Собрались и пошли, Дарья передом чикиляет, Трофим Никитич с сыном Ильей сзади. Сорвалось дело: подняли из берлоги брюхатую медведицу, стреляли чуть ли не в упор, но по случаю бессовестных ли промахов или еще по каким неведомым причинам, но только зверя упустили. Долго осматривал Трофим Никитич свою ветхую берданку, долго «тысячился», косясь на ухмылявшегося Илью, под конец сказал:
– Зверя упущать никак не могем. Придется в лесу ночевать.
Поутру видно было, как через лохматый сосновый молодняк уходила медведица на восток, к Глинищевскому лесу. Путаный след отчетливо печатался на молодом снегу; по следу Трофим с сыном двое суток колесили. Пришлось и позябнуть, и голоду опробовать – харчи прикончились на другой день, – и лишь через трое суток на прогалинке, под сиротливо пригорюнившейся березой, устукали захваченную врасплох медведицу. Вот тут-то и сказал Трофим Никитич в первый раз, глядя на Илью, ворочавшего семнадцатипудовую тушу:
– А силенка у тебя водится, паря… Женить тебя надо, стар я становлюсь, немощен, не могу на зверя ходить и в стрельбе плошаю – мокнет слезой глаз. Вот видишь, у зверя в брюхе дети, потомство… И человеку такое назначение дадено.
Воткнул Илья нож, пропитанный кровью, в снег, потные волосы откинул со лба, подумал: «Ох, начинается…»
С этого и пошло. Что ни день, то все напористей берут Илью в оборот отец с матерью: женись да женись, время тебе, мать в работе состарилась, молодую бы хозяйку в дом надо, старухе на помощь… И разное тому подобное.
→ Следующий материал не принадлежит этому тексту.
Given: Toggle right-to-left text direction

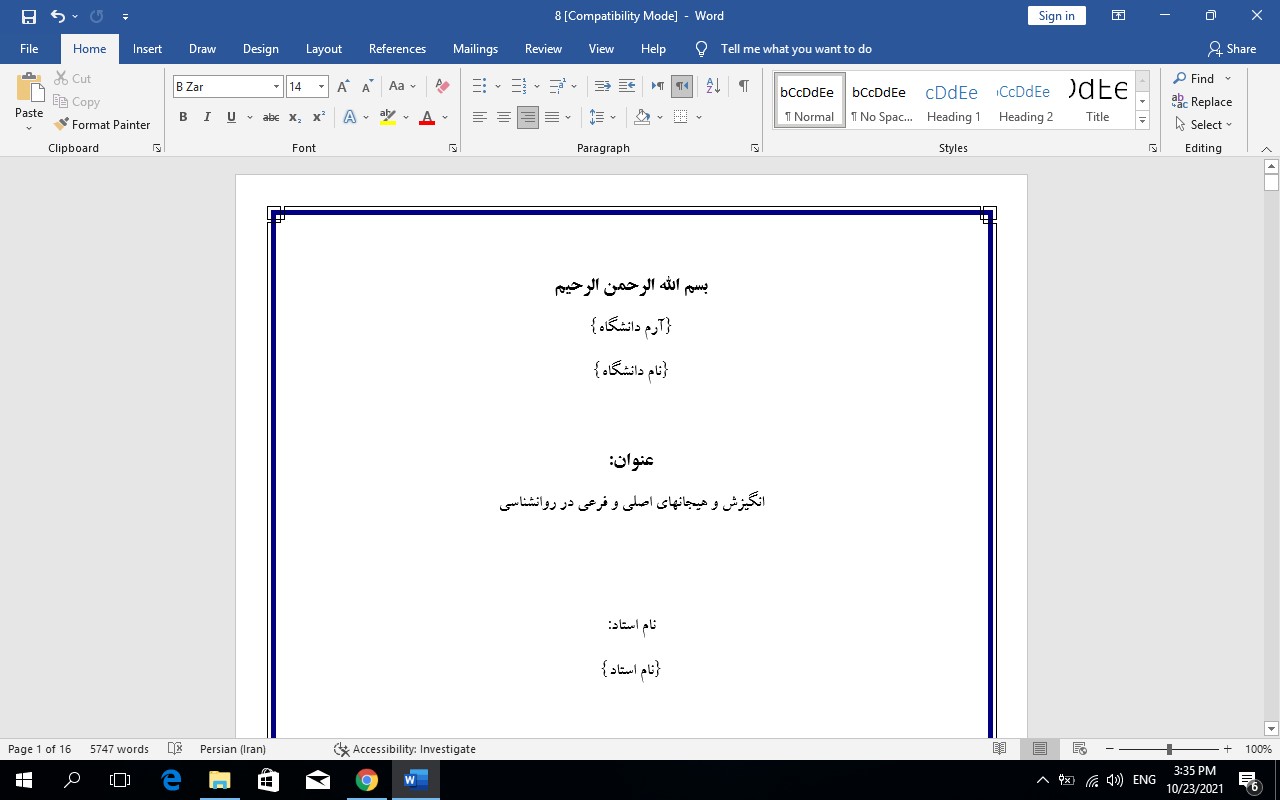Looking at the screenshot, I should 682,87.
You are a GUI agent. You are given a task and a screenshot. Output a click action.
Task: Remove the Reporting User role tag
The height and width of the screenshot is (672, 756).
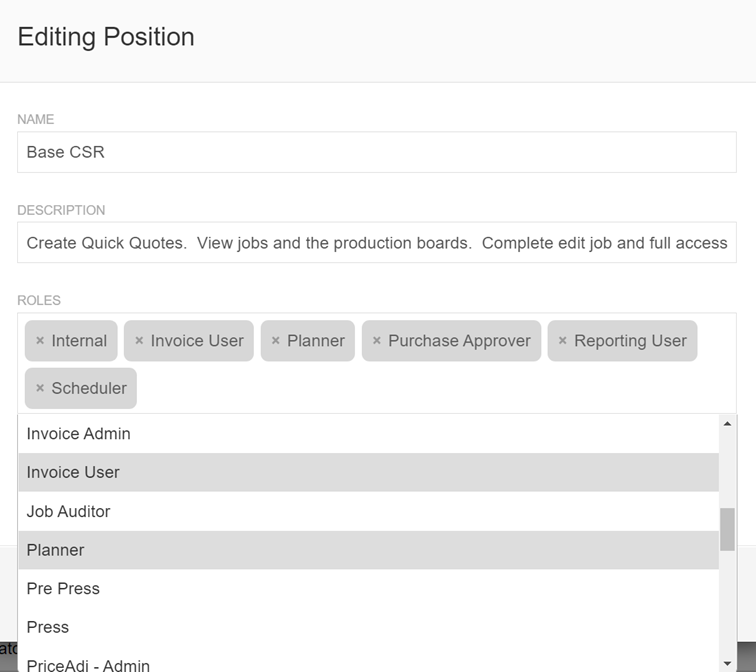coord(563,341)
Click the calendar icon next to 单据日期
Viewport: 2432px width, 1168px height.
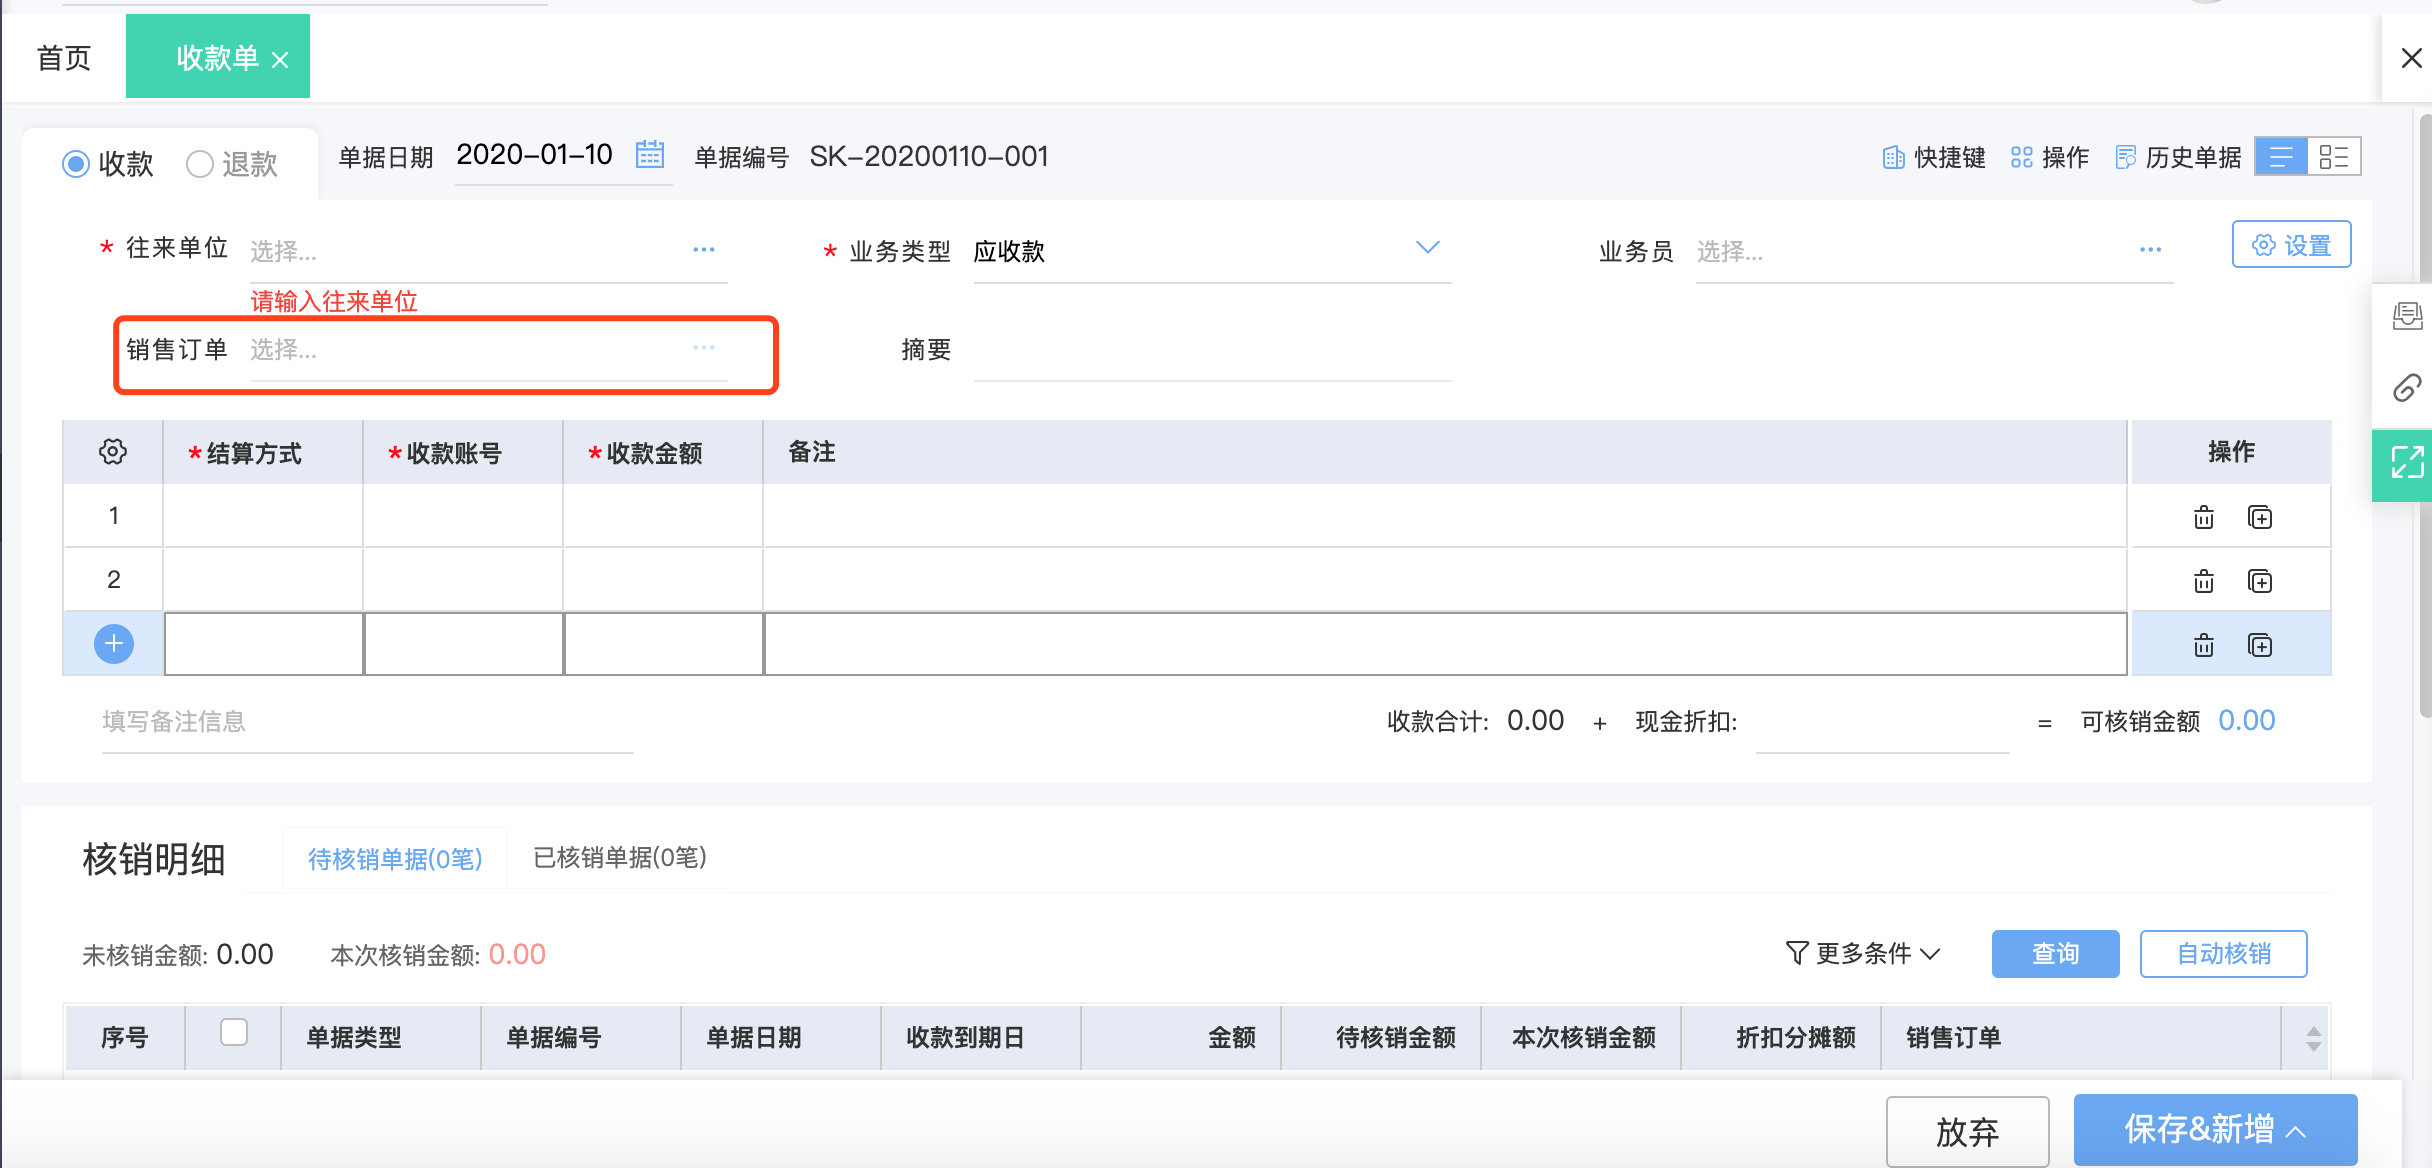[653, 155]
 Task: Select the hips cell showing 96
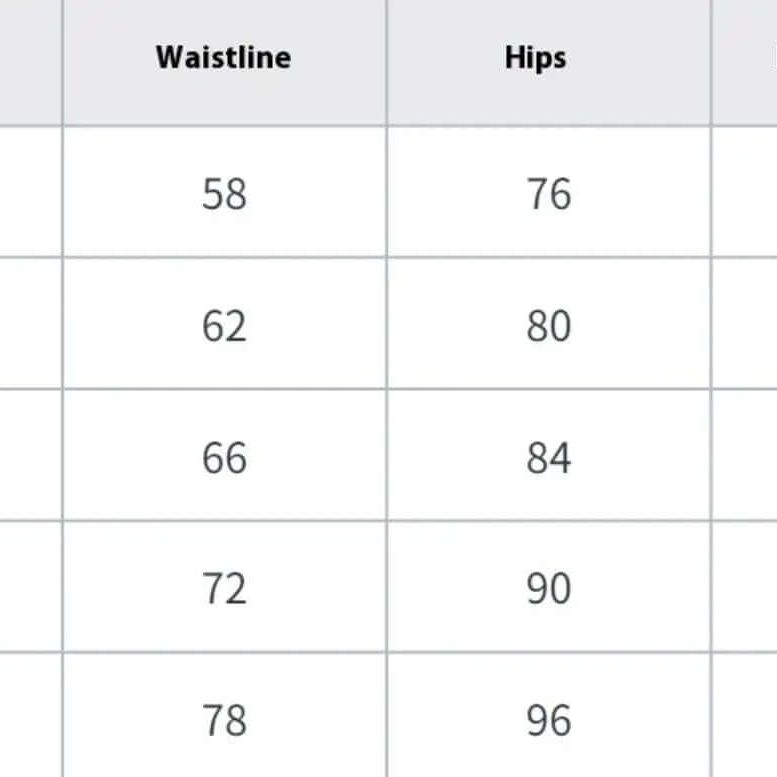pyautogui.click(x=549, y=716)
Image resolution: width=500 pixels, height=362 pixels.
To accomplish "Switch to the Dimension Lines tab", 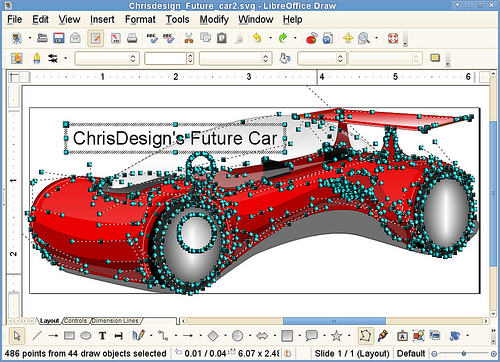I will pos(115,321).
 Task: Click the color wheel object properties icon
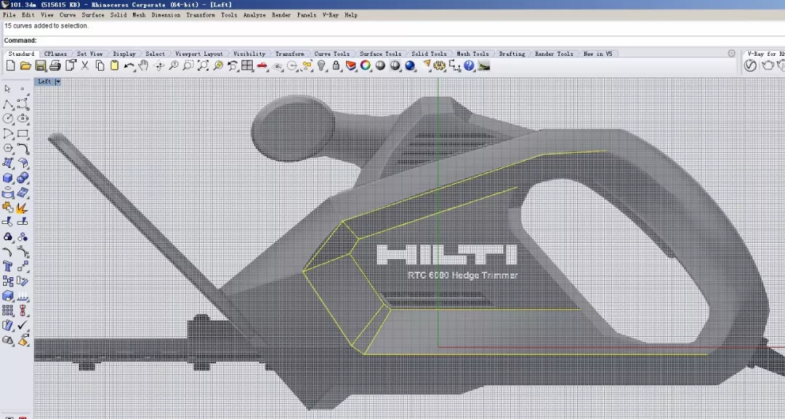[366, 66]
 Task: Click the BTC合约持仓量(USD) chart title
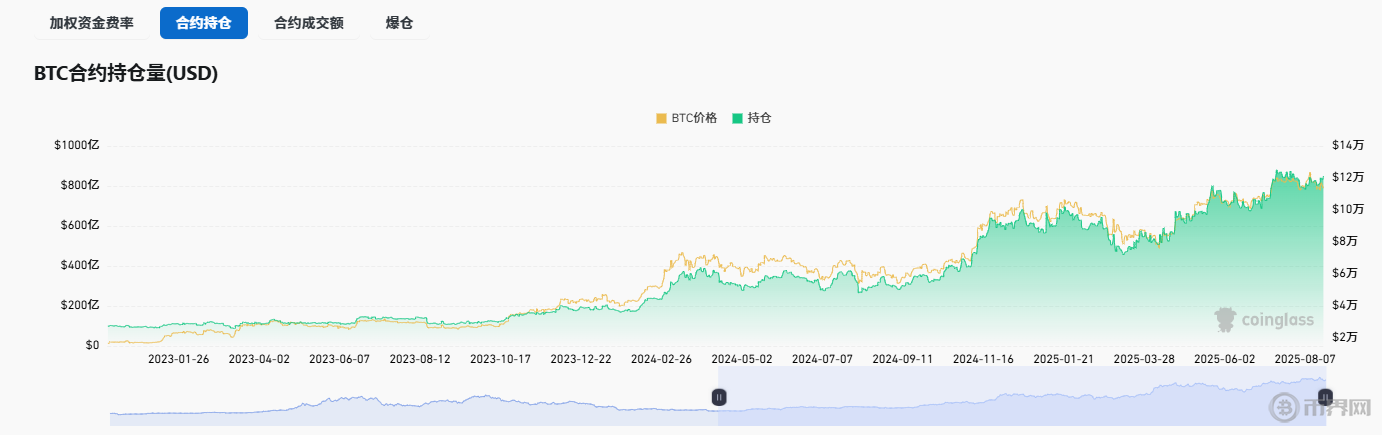(x=126, y=73)
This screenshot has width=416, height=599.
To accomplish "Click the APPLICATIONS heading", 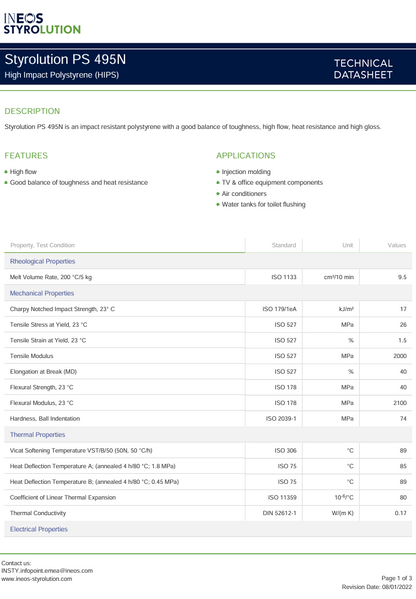I will [x=246, y=155].
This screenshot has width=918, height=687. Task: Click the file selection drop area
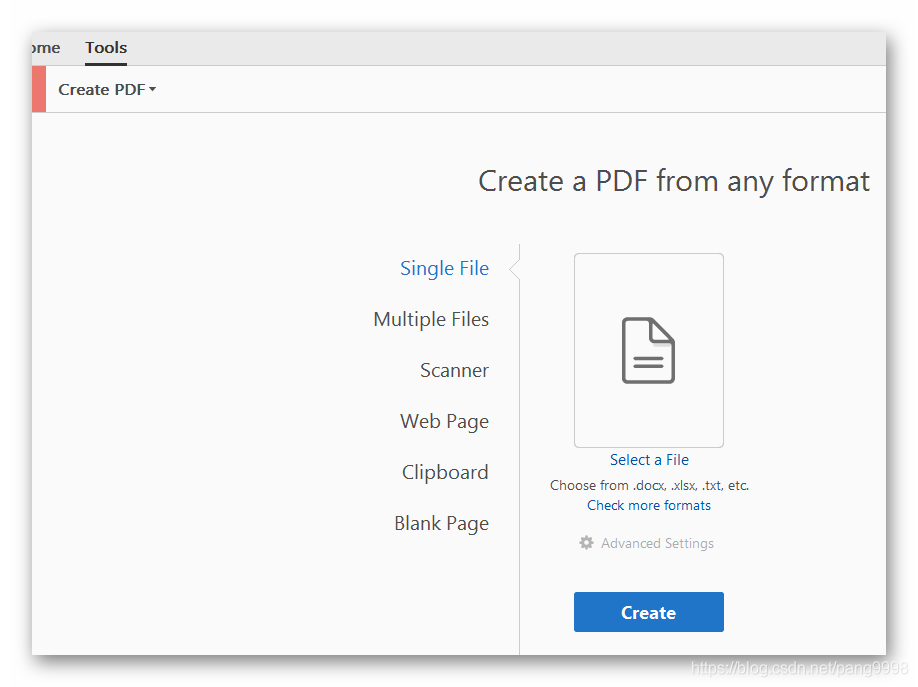click(648, 349)
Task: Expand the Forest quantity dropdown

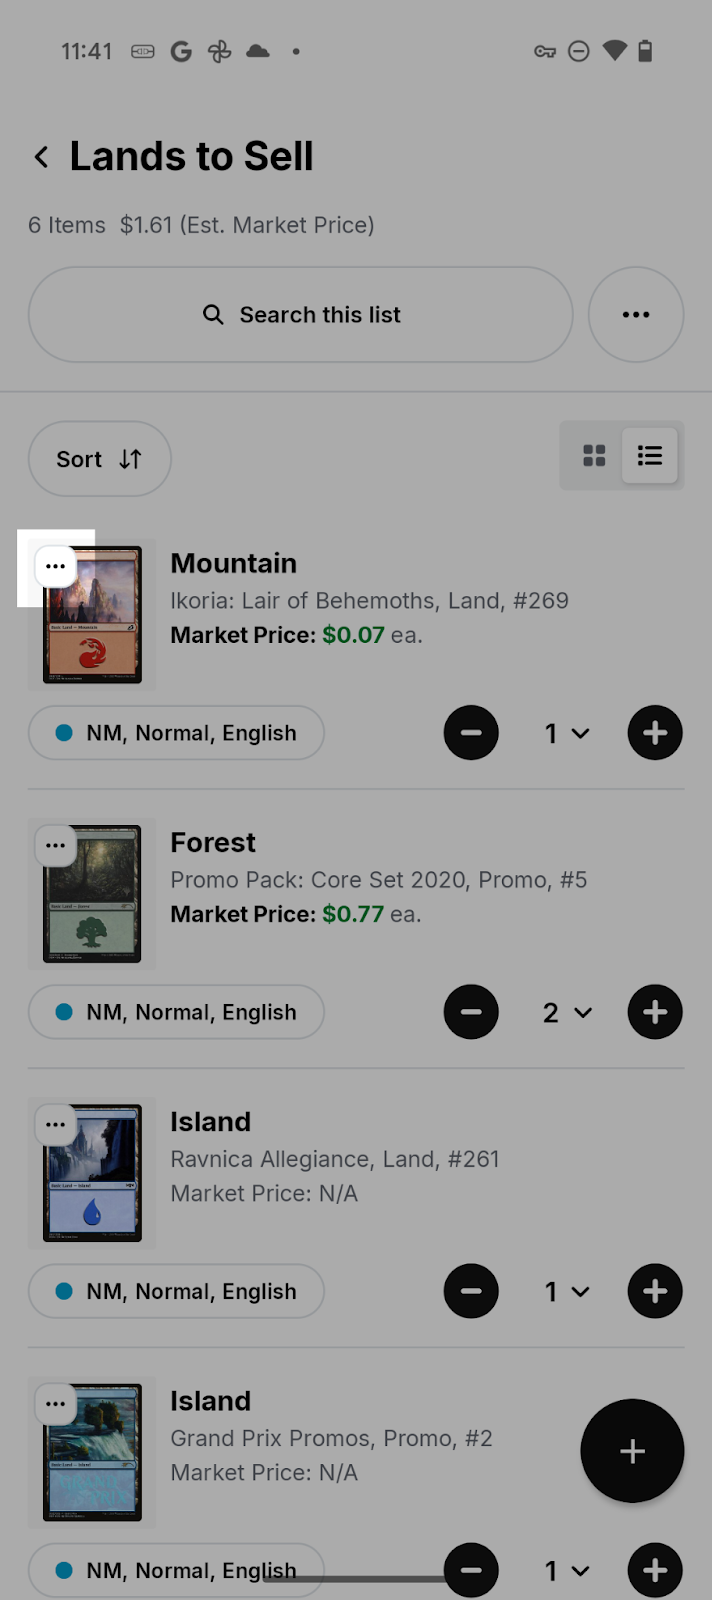Action: click(x=566, y=1012)
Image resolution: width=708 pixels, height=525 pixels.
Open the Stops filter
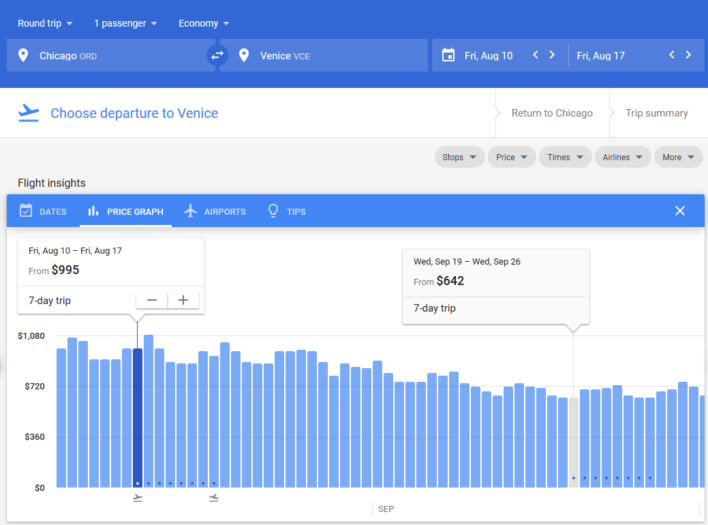(459, 157)
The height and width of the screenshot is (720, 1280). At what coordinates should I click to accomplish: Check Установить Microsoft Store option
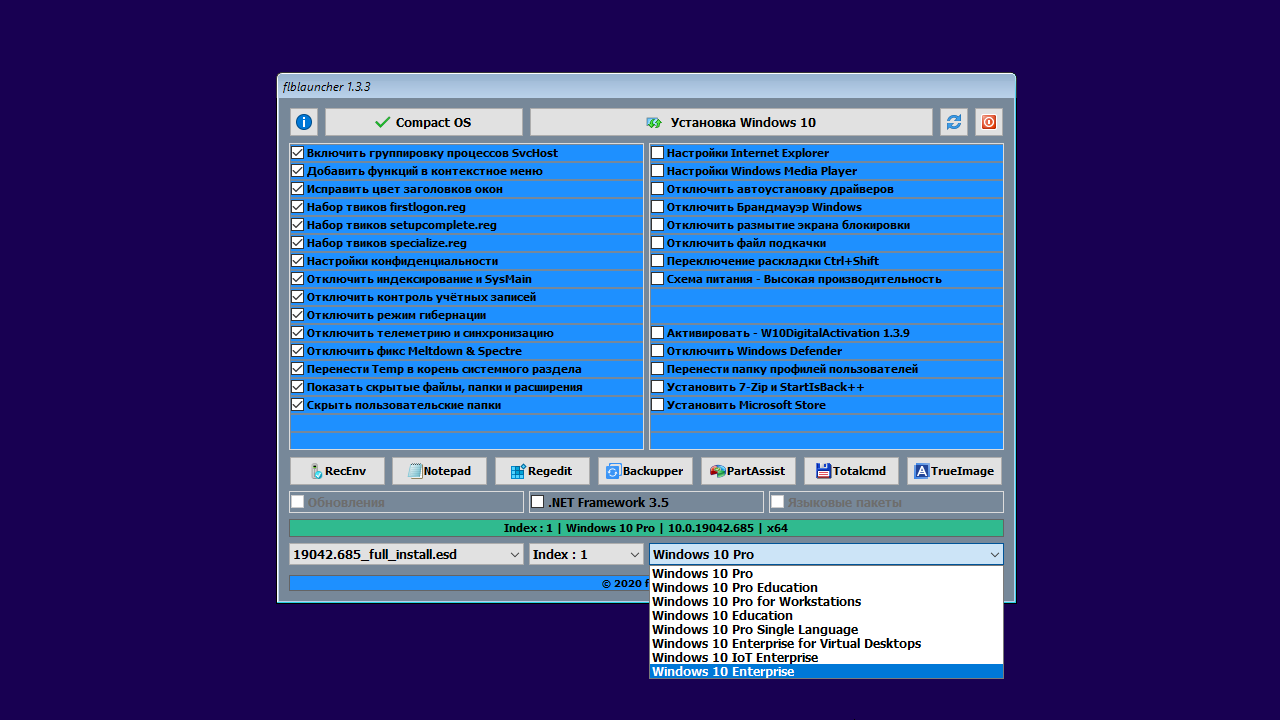tap(658, 405)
Сидел Илья на печке, посапливал да помалкивал, а потом до того разжелудили парня, что потихоньку от стариков пилу зашил в мешок, топор прихватил и прочие инструменты по плотницкой части и начал собираться в дорогу, да не куда-нибудь, а в столицу, к дяде Ефиму, который в булочной Моссельпрома продавцом служит.
А мать свое не бросает:
– Приглядела тебе, Ильюшенька, невесту. Была бы тебе хороша да пригожа, чисто яблочко наливное. И в поле работать, и гостя принять приятным разговором может. Усватать надо, а то отобьют.
В хворь вогнали парня, в тоску вдался, больно жениться неохота, а тут-таки, признаться, и девки по сердцу нет, в какую деревню ни кинь поблизости – нет подходящей. А как узнал, что в невесты ему прочат дочь лавочника Федюшина, вовсе ощетинился.
Утром, кое-как позавтракав, попрощался с родными и пешкодралом махнул на станцию. Мать при прощании всплакнула, а отец, брови седые сдвинув, сказал зло и сердито:
– Охота тебе шляться, Илья, иди, но домой не заглядывай. Вижу, что зараженный ты кумсамолом, все с ними, с поганцами, нюхался, ну и живи как знаешь, а я тебе больше не указ…
Дверь за сыном захлопнул, глядел в окно, как по улице, прямой и широкой, вышагивал Илья, и, прислушиваясь к сердитому всхлипыванию старухи, морщился и долго вздыхал.
А Илья выбрался за село, посидел возле канавки и засмеялся, вспоминая Настю – невесту проченую. Больно на монашку похожа: губки ехидно поджатые, все вздыхает да крестится, ровно старушка древняя, ни одной обедни не пропустит, а сама собой – как перекисшая опара.
II
Москва не чета Костроме. Вначале пугался Илья каждого автомобильного гудка, вздрагивал, глядя на грохочущий трамвай, потом свыкся. Устроил его дядя Ефим на плотницкую работу.